The same is true for dreams. Kamitani and his team published their attempts at dream decoding in Science earlier this year. They let participants fall asleep in the scanner and then woke them periodically, asking them to recall what they had seen. The team tried first to reconstruct the actual visual information in dreams, but eventually resorted to word categories. Their program was able to predict with 60% accuracy what categories of objects, such as cars, text, men or women, featured in people's dreams.
The subjective nature of dreaming makes it a challenge to extract further information, says Kamitani. “When I think of my dream contents, I have the feeling I'm seeing something,” he says. But dreams may engage more than just the brain's visual realm, and involve areas for which it's harder to build reliable models.

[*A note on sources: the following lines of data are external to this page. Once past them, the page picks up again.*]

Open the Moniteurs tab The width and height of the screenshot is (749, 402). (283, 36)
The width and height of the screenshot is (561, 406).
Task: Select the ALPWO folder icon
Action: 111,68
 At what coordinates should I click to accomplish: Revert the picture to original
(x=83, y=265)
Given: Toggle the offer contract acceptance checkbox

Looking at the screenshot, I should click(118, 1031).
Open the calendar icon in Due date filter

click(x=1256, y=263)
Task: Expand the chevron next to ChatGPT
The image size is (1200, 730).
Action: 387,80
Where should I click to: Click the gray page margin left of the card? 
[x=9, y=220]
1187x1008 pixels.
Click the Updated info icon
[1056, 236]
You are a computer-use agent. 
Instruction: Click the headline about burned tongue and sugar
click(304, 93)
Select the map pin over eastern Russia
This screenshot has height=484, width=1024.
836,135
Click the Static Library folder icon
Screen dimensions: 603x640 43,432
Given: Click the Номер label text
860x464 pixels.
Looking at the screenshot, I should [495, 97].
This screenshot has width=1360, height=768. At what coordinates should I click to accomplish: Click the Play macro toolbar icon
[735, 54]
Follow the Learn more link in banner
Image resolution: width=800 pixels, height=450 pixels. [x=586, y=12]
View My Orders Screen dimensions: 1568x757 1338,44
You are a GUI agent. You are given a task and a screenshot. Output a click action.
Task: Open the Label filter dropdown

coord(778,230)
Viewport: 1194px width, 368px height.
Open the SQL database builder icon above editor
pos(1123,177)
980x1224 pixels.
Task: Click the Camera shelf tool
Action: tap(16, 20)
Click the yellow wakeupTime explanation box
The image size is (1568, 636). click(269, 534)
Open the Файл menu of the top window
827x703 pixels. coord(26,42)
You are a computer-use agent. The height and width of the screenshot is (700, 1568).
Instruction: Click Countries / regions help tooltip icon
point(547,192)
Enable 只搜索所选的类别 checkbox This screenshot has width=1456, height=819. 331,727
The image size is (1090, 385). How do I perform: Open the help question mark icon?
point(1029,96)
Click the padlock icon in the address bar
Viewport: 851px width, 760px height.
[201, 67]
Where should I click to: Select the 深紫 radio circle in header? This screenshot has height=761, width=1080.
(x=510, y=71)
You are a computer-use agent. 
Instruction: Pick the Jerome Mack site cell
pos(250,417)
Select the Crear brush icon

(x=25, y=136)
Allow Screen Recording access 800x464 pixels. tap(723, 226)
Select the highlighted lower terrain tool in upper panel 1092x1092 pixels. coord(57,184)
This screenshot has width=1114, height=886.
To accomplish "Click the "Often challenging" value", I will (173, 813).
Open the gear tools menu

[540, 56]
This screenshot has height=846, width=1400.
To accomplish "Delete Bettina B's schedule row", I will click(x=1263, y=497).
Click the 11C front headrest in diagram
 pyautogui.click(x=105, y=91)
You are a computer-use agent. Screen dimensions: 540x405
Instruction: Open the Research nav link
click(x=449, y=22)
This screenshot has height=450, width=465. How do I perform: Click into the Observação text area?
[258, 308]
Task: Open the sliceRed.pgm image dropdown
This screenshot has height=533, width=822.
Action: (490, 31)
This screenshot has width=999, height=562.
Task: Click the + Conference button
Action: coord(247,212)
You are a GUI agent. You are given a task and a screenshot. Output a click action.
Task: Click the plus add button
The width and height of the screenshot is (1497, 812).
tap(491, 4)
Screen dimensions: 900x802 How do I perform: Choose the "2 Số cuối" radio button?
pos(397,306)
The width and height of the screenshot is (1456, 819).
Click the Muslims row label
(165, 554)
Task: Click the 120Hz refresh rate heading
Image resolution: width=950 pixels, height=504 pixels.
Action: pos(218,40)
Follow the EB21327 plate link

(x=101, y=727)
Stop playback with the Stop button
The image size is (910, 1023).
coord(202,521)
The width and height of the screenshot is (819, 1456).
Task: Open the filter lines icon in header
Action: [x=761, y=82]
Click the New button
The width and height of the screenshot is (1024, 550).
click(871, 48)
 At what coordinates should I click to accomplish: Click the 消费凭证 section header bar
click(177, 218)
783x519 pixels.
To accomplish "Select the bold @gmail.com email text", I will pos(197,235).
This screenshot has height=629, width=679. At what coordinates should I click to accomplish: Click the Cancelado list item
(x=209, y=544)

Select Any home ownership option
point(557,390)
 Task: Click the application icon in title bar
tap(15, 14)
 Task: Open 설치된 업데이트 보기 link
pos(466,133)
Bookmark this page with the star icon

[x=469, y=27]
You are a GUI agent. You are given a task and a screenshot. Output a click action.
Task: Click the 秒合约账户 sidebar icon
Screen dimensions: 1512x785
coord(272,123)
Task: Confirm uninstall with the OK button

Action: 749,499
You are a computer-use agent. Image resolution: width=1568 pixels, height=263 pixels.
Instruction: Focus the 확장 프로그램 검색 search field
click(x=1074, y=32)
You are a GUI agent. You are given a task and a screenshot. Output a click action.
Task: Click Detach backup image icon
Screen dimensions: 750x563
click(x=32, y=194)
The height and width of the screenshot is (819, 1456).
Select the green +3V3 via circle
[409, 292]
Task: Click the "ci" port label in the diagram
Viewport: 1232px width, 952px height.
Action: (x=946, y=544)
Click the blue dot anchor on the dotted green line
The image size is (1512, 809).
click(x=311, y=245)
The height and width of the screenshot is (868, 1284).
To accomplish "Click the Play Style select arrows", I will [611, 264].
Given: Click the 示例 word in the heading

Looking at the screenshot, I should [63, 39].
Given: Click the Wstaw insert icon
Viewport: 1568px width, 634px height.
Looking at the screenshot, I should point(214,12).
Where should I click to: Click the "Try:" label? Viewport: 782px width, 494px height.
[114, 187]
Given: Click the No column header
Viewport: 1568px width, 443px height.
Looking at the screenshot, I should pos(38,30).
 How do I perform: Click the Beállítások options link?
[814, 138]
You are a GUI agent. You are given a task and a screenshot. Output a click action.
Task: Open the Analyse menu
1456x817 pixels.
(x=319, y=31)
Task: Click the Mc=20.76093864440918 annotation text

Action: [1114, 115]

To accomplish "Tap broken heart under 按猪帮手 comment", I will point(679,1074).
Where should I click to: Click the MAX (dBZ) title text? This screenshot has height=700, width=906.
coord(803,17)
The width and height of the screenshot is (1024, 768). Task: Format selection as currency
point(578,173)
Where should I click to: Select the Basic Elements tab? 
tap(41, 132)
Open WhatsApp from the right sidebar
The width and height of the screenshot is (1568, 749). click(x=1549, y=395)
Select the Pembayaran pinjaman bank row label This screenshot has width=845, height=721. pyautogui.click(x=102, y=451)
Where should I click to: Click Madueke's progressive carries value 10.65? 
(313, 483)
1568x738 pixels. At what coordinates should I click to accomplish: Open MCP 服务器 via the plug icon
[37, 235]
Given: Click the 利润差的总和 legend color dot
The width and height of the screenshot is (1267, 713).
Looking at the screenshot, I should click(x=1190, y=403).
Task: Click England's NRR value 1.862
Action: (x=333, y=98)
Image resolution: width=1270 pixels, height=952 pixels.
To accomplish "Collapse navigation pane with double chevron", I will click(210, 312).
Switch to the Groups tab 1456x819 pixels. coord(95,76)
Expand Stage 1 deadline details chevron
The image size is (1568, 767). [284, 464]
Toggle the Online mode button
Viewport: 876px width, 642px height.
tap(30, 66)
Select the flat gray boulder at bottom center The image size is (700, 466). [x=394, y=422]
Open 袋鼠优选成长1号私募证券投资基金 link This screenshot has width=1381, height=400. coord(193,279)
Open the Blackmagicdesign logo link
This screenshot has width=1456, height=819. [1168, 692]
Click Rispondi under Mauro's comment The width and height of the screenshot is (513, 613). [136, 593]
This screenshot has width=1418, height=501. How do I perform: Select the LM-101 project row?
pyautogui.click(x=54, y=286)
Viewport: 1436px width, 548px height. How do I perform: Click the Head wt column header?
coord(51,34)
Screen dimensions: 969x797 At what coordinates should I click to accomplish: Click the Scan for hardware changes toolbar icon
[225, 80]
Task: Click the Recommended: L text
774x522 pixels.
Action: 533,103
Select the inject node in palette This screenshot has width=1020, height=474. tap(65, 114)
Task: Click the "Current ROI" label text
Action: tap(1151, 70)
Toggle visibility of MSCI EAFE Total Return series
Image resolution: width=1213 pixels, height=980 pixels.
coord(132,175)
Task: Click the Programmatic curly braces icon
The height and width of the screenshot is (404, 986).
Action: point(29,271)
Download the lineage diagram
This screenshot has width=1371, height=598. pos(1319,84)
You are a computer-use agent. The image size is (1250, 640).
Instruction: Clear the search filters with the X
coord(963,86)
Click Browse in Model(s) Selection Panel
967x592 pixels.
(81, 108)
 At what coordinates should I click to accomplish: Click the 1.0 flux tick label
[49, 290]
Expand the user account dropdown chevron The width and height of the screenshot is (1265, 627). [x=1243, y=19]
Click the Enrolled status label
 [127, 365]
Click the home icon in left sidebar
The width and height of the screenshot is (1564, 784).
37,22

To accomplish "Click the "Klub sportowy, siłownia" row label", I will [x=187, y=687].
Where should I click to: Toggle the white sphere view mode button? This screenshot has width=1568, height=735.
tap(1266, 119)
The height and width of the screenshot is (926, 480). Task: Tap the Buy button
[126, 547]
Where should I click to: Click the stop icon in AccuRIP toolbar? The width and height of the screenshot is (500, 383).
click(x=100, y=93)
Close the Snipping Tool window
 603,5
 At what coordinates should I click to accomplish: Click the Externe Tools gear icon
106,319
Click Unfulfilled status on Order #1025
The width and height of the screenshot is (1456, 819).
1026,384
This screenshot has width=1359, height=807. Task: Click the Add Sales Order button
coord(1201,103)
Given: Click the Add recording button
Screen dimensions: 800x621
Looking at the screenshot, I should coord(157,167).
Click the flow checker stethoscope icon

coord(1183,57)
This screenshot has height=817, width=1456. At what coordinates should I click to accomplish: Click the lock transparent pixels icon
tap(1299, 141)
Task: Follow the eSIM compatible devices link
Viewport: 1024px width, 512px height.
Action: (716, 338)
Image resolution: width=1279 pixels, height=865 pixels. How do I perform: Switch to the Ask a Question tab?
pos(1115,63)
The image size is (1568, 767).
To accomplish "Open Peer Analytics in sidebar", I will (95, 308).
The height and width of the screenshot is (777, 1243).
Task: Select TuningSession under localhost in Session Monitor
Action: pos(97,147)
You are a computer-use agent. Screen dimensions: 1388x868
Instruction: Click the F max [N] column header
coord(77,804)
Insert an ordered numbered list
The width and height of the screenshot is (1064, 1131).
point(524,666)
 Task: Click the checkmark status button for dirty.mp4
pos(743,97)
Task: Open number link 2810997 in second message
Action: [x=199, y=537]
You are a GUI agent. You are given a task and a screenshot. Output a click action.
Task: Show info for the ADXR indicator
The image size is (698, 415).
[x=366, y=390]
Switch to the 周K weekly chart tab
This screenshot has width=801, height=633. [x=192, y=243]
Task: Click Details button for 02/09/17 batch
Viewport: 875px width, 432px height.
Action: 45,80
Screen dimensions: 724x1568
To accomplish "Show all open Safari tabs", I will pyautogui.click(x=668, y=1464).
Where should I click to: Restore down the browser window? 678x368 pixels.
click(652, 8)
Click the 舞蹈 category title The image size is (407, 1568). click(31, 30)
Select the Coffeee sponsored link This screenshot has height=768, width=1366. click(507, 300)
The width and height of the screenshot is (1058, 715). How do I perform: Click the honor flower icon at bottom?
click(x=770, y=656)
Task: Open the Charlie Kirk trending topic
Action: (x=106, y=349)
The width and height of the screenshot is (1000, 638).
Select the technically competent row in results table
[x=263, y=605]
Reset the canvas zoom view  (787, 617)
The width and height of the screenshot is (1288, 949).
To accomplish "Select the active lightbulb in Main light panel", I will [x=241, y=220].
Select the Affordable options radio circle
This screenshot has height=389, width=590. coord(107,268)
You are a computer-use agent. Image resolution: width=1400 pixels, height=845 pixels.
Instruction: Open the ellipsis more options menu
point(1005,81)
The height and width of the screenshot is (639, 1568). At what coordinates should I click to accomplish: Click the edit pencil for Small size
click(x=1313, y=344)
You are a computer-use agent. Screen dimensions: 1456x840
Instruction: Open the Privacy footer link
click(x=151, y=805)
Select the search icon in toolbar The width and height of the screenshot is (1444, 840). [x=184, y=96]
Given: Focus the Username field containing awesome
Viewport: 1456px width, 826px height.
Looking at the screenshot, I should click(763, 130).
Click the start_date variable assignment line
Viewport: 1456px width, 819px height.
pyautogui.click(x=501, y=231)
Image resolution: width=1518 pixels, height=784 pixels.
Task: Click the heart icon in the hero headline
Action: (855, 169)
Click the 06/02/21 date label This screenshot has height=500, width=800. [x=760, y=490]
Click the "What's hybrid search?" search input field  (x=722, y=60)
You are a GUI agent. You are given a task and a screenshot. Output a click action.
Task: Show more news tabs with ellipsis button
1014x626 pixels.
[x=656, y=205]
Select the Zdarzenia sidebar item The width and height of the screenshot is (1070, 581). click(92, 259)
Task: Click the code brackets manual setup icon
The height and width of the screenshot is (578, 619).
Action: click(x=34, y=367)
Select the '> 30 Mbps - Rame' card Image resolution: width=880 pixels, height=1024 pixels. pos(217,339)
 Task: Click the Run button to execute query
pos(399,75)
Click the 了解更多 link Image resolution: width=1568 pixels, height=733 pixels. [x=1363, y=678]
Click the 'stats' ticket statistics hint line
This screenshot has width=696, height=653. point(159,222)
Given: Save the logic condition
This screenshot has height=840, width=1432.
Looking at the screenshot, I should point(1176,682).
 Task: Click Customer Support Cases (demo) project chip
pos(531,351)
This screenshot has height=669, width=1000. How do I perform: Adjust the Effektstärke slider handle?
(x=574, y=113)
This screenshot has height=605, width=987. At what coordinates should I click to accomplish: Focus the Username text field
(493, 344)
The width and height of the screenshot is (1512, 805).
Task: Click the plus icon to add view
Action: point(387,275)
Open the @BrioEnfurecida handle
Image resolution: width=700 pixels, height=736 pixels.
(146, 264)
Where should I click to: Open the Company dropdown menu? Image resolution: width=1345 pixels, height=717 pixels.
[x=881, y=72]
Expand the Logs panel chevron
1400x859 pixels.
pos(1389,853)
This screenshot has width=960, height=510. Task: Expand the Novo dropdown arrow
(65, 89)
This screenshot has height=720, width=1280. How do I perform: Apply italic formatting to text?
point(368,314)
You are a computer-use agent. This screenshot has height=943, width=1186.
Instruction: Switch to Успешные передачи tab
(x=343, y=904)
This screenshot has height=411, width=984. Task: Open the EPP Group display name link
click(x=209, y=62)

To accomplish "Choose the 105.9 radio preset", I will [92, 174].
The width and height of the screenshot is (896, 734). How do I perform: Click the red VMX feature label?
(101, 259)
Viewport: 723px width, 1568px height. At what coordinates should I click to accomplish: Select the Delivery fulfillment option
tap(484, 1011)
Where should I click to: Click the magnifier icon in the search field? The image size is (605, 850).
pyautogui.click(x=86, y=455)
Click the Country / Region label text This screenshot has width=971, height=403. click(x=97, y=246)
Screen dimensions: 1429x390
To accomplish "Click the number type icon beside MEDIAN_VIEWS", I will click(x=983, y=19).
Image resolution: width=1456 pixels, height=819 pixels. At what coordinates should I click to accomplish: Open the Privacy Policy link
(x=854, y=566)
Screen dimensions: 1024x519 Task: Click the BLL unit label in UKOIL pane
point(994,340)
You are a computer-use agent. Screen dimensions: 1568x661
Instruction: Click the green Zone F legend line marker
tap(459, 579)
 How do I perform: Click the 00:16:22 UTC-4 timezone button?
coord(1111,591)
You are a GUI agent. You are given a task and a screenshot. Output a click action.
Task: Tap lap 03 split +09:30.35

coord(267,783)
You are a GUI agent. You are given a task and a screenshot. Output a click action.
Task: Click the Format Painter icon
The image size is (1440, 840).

Decoding relies on the fact that correlations can be established between brain activity and the outside world. And simply identifying these correlations is sufficient if all you want to do, for example, is use a signal from the brain to command a robotic hand (see Nature 497, 176–178; 2013). But Gallant and others want to do more; they want to work back to find out how the brain organizes and stores information in the first place — to crack the complex codes the brain uses.
That won't be easy, says Gallant. Each brain area takes information from a network of others and combines it, possibly changing the way it is represented. Neuroscientists must work out post hoc what kind of transformations take place at which points. Unlike other engineering projects, the brain was not put together using principles that necessarily make sense to human minds and mathematical models. “We're not designing the brain — the brain is given to us and we have to figure out how it works,” says Gallant. “We don't really have any math for modeling these kinds of systems.” Even if there were enough data available about the contents of each brain area, there probably would not be a ready set of equations to describe them, their relationships, and the ways they change over time.
Computational neuroscientist Nikolaus Kriegeskorte at the MRC Cognition and Brain Sciences Unit in Cambridge, UK, says that even understanding how visual information is encoded is tricky — despite the visual system being the best-understood part of the brain (see Nature 502, 156–158; 2013). “Vision is one of the hard problems of artificial intelligence. We thought it would be easier than playing chess or proving theorems,” he says. But there's a lot to get to grips with: how bunches of neurons represent something like a face; how that information moves between areas in the visual system; and how the neural code representing a face changes as it does so. Building a model from the bottom up, neuron by neuron, is too complicated — “there's not enough resources or time to do it this way”, says Kriegeskorte. So his team is comparing existing models of vision to brain data, to see what fits best.
Devising a decoding model that can generalize across brains, and even for the same brain across time, is a complex problem. Decoders are generally built on individual brains, unless they're computing something relatively simple such as a binary choice — whether someone was looking at picture A or B. But several groups are now working on building one-size-fits-all models. “Everyone's brain is a little bit different,” says Haxby, who is leading one such effort. At the moment, he says, “you just can't line up these patterns of activity well enough”.